4 王は言った。「イスラエルの神、主はたたえられますように。主は自ら語り、わが父ダビデに約束なさったことを御手をもって成し遂げ、こう仰せになった。
5 『わが民をエジプトから導き出した日からこのかた、わたしの名を置く家を建てるために、わたしはイスラエルのいかなる部族の町も選ばず、わが民イスラエルの上に立ついかなる指導者も選ばなかった。
6 わたしはただエルサレムを選んで、そこにわたしの名を置き、ただダビデを選んで、わが民イスラエルの上に立てた』と。
7 父ダビデは、イスラエルの神、主の御名のために神殿を建てようと心掛けていたが、
8 主は父ダビデにこう仰せになった。『あなたはわたしの名のために家を建てようと心掛けてきた。その心掛けは立派である。
9 しかし、神殿を建てるのはあなたではなく、あなたの腰から出る息子がわたしの名のために神殿を建てる』と。
10 主は約束なさったことを実現された。主が約束なさったとおり、わたしは父ダビデに代わって立ち、イスラエルの王座につき、イスラエルの神、主の御名のためにこの神殿を建てた。
11 またわたしは、そこに主との契約を納めた箱を置いた。その契約は、主がイスラエルの人々と結ばれたものである。」
12 彼は、イスラエルの全会衆の前で、主の祭壇の前に立ち、両手を伸ばした。
13 境内の中央に縦五アンマ、横五アンマ、高さ三アンマの青銅の台を造らせてあったので、ソロモンはその上に立ち、イスラエルの全会衆の前でひざまずき、両手を天に伸ばして、
14 祈った。「イスラエルの神、主よ、天にも地にもあなたに並ぶ神はありません。
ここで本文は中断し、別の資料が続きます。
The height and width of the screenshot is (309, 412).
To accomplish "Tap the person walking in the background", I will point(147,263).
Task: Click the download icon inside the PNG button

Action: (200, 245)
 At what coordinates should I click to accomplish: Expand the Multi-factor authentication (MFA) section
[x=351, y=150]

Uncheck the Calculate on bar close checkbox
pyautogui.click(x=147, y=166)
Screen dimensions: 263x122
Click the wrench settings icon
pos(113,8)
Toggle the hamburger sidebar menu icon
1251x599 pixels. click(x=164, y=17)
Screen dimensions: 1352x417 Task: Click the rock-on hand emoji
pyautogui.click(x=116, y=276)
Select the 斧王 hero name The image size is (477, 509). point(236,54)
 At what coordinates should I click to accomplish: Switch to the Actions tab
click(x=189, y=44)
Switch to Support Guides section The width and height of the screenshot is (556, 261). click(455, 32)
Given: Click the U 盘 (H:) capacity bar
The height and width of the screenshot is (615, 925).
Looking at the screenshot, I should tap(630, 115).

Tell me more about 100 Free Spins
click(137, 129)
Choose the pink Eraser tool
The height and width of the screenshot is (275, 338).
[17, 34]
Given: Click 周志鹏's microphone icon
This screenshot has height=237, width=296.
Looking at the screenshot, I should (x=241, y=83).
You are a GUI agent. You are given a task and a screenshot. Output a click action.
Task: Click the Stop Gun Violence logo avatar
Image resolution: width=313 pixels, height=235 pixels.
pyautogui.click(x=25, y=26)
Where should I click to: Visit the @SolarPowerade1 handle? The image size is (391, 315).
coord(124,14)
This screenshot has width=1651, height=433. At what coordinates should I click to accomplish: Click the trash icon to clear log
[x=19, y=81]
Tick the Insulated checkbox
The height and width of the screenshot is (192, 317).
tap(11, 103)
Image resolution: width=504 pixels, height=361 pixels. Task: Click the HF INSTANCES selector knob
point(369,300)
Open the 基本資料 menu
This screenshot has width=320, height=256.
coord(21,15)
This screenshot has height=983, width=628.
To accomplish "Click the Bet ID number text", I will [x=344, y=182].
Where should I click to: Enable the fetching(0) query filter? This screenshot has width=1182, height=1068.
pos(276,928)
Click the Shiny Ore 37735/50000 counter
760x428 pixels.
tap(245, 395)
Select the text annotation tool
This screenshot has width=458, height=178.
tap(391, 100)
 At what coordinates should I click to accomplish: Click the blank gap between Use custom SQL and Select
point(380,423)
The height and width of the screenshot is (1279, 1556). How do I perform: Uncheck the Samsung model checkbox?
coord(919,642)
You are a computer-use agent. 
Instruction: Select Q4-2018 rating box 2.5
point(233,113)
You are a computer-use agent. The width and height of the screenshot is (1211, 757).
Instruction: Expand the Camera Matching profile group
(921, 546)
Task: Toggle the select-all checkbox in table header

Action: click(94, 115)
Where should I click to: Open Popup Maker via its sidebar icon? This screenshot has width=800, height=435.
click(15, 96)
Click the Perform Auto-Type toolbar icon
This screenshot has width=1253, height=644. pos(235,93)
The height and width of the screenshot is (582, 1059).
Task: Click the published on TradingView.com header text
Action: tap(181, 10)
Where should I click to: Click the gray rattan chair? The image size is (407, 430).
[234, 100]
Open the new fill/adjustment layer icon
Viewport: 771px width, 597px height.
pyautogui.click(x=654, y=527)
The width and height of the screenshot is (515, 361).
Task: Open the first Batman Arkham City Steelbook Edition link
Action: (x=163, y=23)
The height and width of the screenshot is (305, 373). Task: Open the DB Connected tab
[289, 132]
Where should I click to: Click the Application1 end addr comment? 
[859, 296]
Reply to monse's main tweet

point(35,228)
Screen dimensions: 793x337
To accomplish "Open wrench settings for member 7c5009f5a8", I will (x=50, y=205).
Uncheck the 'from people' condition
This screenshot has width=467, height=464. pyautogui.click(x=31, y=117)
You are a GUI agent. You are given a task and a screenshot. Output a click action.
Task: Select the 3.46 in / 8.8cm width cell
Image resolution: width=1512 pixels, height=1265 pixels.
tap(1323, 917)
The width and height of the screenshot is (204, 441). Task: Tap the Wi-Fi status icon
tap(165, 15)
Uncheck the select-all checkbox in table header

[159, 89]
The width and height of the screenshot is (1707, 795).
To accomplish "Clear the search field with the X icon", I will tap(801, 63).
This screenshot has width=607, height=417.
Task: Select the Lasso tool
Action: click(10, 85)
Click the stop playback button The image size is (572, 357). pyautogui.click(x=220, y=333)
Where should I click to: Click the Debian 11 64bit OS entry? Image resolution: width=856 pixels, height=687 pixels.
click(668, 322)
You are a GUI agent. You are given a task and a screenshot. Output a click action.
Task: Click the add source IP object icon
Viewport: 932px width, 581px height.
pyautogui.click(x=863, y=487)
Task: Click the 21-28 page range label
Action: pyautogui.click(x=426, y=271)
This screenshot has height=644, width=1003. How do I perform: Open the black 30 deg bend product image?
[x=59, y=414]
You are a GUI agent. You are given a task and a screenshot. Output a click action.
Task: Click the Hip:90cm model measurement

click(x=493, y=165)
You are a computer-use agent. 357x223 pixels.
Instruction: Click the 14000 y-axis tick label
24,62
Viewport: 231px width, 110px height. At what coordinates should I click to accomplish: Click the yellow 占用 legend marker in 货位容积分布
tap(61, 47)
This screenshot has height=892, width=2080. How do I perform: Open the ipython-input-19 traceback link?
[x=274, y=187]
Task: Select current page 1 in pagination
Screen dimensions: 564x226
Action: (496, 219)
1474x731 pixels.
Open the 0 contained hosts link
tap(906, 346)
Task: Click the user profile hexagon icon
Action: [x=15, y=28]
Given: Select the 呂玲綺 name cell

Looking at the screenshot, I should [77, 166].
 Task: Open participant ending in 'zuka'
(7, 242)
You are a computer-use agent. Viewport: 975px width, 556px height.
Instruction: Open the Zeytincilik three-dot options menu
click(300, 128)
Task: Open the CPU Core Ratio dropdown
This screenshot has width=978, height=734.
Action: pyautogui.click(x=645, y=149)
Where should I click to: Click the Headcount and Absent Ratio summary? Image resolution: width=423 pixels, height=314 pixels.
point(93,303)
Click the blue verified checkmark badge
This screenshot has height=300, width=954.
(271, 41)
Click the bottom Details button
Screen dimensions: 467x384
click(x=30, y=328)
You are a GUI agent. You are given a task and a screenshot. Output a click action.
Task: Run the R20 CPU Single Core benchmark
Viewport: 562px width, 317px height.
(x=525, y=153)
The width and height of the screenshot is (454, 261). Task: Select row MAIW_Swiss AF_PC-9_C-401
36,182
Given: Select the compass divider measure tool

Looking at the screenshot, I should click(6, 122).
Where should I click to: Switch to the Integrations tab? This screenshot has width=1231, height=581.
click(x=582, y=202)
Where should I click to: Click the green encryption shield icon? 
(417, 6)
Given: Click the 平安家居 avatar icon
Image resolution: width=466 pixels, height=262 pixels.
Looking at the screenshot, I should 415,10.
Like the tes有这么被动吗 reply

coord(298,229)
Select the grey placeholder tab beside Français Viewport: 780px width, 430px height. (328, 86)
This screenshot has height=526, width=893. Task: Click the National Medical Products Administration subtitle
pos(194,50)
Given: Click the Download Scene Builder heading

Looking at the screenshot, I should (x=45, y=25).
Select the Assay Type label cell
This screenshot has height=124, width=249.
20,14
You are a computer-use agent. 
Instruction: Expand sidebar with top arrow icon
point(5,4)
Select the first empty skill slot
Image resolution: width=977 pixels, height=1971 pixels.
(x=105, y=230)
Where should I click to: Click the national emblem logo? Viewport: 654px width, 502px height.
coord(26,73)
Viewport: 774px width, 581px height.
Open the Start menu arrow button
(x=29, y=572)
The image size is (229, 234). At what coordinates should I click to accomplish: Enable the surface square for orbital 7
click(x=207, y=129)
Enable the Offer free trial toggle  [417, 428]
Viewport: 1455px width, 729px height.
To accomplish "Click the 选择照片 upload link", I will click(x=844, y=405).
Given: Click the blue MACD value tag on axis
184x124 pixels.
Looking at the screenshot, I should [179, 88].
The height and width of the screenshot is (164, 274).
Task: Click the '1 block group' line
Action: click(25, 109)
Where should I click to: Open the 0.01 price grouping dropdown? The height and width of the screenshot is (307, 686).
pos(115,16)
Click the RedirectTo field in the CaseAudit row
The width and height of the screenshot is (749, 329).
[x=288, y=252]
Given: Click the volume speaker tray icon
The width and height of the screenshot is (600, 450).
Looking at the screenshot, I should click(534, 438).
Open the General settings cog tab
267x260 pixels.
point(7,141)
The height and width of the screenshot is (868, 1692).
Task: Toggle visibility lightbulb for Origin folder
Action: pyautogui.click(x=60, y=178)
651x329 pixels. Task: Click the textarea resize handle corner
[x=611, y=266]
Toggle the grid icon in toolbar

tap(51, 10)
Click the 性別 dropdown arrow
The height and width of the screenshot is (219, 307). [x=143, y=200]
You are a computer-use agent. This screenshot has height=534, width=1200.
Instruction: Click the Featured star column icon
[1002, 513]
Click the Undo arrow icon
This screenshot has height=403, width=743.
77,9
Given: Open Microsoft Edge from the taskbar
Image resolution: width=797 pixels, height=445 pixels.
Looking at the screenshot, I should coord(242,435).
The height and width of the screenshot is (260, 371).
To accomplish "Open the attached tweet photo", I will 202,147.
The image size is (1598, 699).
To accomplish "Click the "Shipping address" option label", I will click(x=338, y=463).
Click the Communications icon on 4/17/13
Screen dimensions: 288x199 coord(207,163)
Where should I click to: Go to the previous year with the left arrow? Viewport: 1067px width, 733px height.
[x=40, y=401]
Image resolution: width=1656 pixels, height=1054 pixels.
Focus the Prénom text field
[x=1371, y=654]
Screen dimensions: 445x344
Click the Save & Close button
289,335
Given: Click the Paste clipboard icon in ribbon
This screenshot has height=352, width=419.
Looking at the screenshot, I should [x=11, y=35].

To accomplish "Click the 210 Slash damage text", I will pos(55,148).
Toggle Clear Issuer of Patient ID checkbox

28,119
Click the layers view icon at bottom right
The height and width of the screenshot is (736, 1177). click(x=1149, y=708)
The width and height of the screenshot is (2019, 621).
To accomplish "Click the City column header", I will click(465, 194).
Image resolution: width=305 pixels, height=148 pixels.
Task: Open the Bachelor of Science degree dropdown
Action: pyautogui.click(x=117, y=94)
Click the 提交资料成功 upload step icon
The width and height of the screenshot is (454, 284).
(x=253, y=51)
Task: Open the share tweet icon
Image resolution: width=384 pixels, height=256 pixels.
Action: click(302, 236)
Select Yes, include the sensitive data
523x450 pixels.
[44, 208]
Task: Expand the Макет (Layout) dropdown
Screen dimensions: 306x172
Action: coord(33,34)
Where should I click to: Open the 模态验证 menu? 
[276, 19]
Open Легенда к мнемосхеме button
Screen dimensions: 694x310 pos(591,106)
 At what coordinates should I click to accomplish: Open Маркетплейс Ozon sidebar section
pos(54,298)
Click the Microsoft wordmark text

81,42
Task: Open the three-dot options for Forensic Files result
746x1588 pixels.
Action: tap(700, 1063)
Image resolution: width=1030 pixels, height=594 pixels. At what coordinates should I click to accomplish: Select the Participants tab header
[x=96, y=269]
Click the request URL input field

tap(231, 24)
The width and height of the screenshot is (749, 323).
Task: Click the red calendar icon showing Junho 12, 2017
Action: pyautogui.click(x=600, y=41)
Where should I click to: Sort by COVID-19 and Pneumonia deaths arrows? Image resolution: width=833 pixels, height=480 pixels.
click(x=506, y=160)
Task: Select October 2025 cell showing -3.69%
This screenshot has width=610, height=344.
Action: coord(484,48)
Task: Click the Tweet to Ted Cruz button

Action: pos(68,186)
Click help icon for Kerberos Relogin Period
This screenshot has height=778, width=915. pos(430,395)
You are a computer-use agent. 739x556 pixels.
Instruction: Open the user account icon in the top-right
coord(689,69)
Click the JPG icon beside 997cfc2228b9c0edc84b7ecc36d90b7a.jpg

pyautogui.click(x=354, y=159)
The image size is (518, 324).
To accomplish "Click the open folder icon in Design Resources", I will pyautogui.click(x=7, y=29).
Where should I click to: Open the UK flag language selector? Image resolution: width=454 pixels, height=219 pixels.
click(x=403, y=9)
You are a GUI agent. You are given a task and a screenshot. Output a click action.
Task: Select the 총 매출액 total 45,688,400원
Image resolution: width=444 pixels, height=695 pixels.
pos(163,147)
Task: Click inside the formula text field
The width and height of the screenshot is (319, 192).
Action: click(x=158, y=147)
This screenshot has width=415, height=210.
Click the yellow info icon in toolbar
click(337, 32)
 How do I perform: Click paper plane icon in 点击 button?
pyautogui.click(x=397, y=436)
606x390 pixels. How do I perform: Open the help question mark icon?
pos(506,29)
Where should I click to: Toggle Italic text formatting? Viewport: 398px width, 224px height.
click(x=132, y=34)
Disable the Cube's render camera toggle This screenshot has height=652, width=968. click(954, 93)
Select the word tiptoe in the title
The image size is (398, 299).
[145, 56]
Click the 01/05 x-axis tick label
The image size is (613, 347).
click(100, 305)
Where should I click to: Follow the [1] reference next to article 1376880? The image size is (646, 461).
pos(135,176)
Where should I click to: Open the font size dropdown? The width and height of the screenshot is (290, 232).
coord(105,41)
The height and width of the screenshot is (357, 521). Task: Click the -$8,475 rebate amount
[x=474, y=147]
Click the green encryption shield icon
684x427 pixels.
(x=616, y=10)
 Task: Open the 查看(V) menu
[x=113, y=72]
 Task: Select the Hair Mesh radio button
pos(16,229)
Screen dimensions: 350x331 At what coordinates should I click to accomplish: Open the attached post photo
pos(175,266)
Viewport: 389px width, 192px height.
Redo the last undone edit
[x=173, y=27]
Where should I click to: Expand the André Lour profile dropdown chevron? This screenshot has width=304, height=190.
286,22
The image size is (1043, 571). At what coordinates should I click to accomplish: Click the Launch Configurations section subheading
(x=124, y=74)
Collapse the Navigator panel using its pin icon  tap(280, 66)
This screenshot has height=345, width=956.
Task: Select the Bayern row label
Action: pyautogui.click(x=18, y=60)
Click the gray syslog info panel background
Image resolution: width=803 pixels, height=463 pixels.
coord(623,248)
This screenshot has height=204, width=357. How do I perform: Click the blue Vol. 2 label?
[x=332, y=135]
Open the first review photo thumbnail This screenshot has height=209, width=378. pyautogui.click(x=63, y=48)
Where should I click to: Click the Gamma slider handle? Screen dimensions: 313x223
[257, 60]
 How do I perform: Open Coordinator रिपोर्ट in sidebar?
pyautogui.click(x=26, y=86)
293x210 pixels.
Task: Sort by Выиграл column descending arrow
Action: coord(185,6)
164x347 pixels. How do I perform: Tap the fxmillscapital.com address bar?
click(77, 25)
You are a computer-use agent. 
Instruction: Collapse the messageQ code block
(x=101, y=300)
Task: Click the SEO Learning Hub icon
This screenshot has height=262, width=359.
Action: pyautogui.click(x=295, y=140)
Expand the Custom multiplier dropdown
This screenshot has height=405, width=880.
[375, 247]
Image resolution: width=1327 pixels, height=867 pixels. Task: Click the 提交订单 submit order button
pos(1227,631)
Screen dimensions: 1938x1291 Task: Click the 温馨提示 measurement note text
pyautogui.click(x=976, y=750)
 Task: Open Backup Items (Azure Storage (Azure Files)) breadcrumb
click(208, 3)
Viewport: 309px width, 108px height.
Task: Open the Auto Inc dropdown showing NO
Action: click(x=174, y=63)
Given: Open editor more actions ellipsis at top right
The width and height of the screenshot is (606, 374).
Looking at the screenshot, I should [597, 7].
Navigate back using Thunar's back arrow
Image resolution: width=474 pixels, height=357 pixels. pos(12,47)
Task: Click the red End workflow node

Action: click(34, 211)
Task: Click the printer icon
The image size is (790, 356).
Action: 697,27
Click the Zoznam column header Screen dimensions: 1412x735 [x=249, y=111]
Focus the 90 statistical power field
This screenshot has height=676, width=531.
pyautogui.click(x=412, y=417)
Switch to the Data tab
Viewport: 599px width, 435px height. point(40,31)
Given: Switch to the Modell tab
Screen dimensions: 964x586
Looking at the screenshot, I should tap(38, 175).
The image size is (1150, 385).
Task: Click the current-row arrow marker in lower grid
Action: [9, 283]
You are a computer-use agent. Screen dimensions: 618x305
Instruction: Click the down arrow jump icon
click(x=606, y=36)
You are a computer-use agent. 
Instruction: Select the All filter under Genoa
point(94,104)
心を尽くして御前を歩むあなたの僕たちに対して契約を守り、慈しみを注がれる神よ、
15 あなたはその僕、わたしの父ダビデになさった約束を守り、御口をもって約束なさったことを、今日このとおり御手をもって成し遂げてくださいました。
16 イスラエルの神、主よ、今後もあなたの僕、父ダビデに約束なさったことを守り続けてください。あなたはこう仰せになりました。『あなたがわたしの前を歩んだように、あなたの子孫もその道を守り、わたしの律法に従って歩むなら、わたしはイスラエルの王座につく者を絶たず、わたしの前から消し去ることはない』と。
17 イスラエルの神、主よ、あなたの僕ダビデになさった約束が、今後も確かに実現されますように。
18 神は果たして人間と共に地上にお住まいになるでしょうか。天も、天の天も、あなたをお納めすることができません。わたしが建てたこの神殿など、なおふさわしくありません。
19 わが神、主よ、ただ僕の祈りと願いを顧みて、僕が御前にささげる叫びと祈りを聞き届けてください。
20 そして、昼も夜もこの神殿に、この所に御目を注いでください。ここはあなたが御名を置くと仰せになった所です。この所に向かって僕がささげる祈りを聞き届けてください。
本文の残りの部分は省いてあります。